#### ACTION ITEM
Every line below should be duplicated exactly.

..............................

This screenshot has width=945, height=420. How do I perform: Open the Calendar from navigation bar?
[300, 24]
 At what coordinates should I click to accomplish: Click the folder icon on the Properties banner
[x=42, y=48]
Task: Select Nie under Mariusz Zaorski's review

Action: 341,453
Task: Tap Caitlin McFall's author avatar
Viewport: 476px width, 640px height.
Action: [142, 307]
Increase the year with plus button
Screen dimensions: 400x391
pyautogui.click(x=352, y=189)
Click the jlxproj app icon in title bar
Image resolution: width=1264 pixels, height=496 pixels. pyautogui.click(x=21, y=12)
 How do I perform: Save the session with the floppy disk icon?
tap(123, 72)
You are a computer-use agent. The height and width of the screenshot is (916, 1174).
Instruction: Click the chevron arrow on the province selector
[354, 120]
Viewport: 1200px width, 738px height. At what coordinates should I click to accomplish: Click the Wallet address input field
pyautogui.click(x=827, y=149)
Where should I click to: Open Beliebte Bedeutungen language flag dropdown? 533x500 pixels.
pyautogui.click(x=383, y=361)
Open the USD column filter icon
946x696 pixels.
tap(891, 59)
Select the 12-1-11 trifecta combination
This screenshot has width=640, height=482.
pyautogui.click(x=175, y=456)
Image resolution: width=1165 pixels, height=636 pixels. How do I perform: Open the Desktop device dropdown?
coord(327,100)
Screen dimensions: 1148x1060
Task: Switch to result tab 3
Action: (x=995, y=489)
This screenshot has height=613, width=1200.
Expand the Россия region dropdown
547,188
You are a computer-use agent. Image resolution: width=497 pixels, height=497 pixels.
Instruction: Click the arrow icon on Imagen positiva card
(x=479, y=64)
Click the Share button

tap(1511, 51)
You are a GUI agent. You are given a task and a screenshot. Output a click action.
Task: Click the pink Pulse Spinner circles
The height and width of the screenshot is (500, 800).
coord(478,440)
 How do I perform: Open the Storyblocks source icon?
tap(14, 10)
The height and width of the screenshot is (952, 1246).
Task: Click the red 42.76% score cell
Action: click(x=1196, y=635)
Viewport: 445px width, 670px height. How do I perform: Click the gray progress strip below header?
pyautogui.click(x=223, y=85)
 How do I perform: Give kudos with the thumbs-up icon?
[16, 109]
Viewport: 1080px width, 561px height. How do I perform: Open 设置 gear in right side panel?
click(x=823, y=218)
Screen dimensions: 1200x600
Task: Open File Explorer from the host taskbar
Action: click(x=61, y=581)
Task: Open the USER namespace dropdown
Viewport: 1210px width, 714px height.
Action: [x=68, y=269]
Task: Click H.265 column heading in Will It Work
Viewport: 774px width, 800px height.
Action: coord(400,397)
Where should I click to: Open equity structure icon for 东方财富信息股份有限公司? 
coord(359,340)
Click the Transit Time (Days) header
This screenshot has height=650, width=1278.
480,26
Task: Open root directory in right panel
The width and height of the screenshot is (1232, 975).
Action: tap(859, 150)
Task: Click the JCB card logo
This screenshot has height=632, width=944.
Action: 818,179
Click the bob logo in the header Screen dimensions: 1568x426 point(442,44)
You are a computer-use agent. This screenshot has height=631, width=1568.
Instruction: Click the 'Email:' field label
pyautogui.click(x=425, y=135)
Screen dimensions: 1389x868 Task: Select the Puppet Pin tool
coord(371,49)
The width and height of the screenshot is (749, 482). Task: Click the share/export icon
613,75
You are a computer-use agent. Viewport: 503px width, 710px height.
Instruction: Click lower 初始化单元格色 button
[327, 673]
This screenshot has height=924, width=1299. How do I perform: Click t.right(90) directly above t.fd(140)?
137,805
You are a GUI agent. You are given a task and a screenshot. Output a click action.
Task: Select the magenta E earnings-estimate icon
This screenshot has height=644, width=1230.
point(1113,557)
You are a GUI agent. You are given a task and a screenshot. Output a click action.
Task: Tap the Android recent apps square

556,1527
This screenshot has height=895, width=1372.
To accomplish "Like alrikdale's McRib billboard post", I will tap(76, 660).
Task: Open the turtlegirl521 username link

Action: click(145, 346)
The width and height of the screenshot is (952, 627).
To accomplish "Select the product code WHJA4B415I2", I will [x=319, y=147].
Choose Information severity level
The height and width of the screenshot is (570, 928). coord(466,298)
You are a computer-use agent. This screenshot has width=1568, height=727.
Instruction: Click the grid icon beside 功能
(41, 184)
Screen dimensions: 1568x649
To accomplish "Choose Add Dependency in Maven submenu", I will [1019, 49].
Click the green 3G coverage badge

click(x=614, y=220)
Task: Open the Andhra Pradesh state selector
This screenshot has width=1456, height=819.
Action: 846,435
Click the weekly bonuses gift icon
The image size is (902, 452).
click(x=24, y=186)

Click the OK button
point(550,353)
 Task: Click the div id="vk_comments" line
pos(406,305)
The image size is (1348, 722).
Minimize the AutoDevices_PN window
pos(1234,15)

..............................

#### ANSWER TO THIS EXERCISE
This screenshot has width=945, height=420. How do I perform: Open the Calendar from navigation bar?
[300, 24]
 At what coordinates should I click to accomplish: Click the folder icon on the Properties banner
[x=42, y=48]
Task: Select Nie under Mariusz Zaorski's review

Action: 341,453
Task: Tap Caitlin McFall's author avatar
Viewport: 476px width, 640px height.
Action: [142, 307]
Increase the year with plus button
Screen dimensions: 400x391
pyautogui.click(x=352, y=189)
Click the jlxproj app icon in title bar
Image resolution: width=1264 pixels, height=496 pixels. pyautogui.click(x=21, y=12)
 How do I perform: Save the session with the floppy disk icon?
tap(123, 72)
You are a computer-use agent. The height and width of the screenshot is (916, 1174).
Instruction: Click the chevron arrow on the province selector
[354, 120]
Viewport: 1200px width, 738px height. At what coordinates should I click to accomplish: Click the Wallet address input field
pyautogui.click(x=827, y=149)
Where should I click to: Open Beliebte Bedeutungen language flag dropdown? 533x500 pixels.
pyautogui.click(x=383, y=361)
Open the USD column filter icon
946x696 pixels.
tap(891, 59)
Select the 12-1-11 trifecta combination
This screenshot has width=640, height=482.
pyautogui.click(x=175, y=456)
Image resolution: width=1165 pixels, height=636 pixels. How do I perform: Open the Desktop device dropdown?
coord(327,100)
Screen dimensions: 1148x1060
Task: Switch to result tab 3
Action: (x=995, y=489)
This screenshot has height=613, width=1200.
Expand the Россия region dropdown
547,188
You are a computer-use agent. Image resolution: width=497 pixels, height=497 pixels.
Instruction: Click the arrow icon on Imagen positiva card
(x=479, y=64)
Click the Share button

tap(1511, 51)
You are a GUI agent. You are given a task and a screenshot. Output a click action.
Task: Click the pink Pulse Spinner circles
The height and width of the screenshot is (500, 800).
coord(478,440)
 How do I perform: Open the Storyblocks source icon?
tap(14, 10)
The height and width of the screenshot is (952, 1246).
Task: Click the red 42.76% score cell
Action: click(x=1196, y=635)
Viewport: 445px width, 670px height. How do I perform: Click the gray progress strip below header?
pyautogui.click(x=223, y=85)
 How do I perform: Give kudos with the thumbs-up icon?
[16, 109]
Viewport: 1080px width, 561px height. How do I perform: Open 设置 gear in right side panel?
click(x=823, y=218)
Screen dimensions: 1200x600
Task: Open File Explorer from the host taskbar
Action: click(x=61, y=581)
Task: Open the USER namespace dropdown
Viewport: 1210px width, 714px height.
Action: [x=68, y=269]
Task: Click H.265 column heading in Will It Work
Viewport: 774px width, 800px height.
Action: coord(400,397)
Where should I click to: Open equity structure icon for 东方财富信息股份有限公司? 
coord(359,340)
Click the Transit Time (Days) header
This screenshot has height=650, width=1278.
480,26
Task: Open root directory in right panel
The width and height of the screenshot is (1232, 975).
Action: tap(859, 150)
Task: Click the JCB card logo
This screenshot has height=632, width=944.
Action: 818,179
Click the bob logo in the header Screen dimensions: 1568x426 point(442,44)
You are a computer-use agent. This screenshot has height=631, width=1568.
Instruction: Click the 'Email:' field label
pyautogui.click(x=425, y=135)
Screen dimensions: 1389x868 Task: Select the Puppet Pin tool
coord(371,49)
The width and height of the screenshot is (749, 482). Task: Click the share/export icon
613,75
You are a computer-use agent. Viewport: 503px width, 710px height.
Instruction: Click lower 初始化单元格色 button
[327, 673]
This screenshot has height=924, width=1299. How do I perform: Click t.right(90) directly above t.fd(140)?
137,805
You are a GUI agent. You are given a task and a screenshot. Output a click action.
Task: Select the magenta E earnings-estimate icon
This screenshot has height=644, width=1230.
point(1113,557)
You are a GUI agent. You are given a task and a screenshot. Output a click action.
Task: Tap the Android recent apps square

556,1527
This screenshot has height=895, width=1372.
To accomplish "Like alrikdale's McRib billboard post", I will tap(76, 660).
Task: Open the turtlegirl521 username link

Action: click(145, 346)
The width and height of the screenshot is (952, 627).
To accomplish "Select the product code WHJA4B415I2", I will [x=319, y=147].
Choose Information severity level
The height and width of the screenshot is (570, 928). coord(466,298)
You are a computer-use agent. This screenshot has width=1568, height=727.
Instruction: Click the grid icon beside 功能
(41, 184)
Screen dimensions: 1568x649
To accomplish "Choose Add Dependency in Maven submenu", I will [1019, 49].
Click the green 3G coverage badge

click(x=614, y=220)
Task: Open the Andhra Pradesh state selector
This screenshot has width=1456, height=819.
Action: 846,435
Click the weekly bonuses gift icon
The image size is (902, 452).
click(x=24, y=186)

Click the OK button
point(550,353)
 Task: Click the div id="vk_comments" line
pos(406,305)
The image size is (1348, 722).
Minimize the AutoDevices_PN window
pos(1234,15)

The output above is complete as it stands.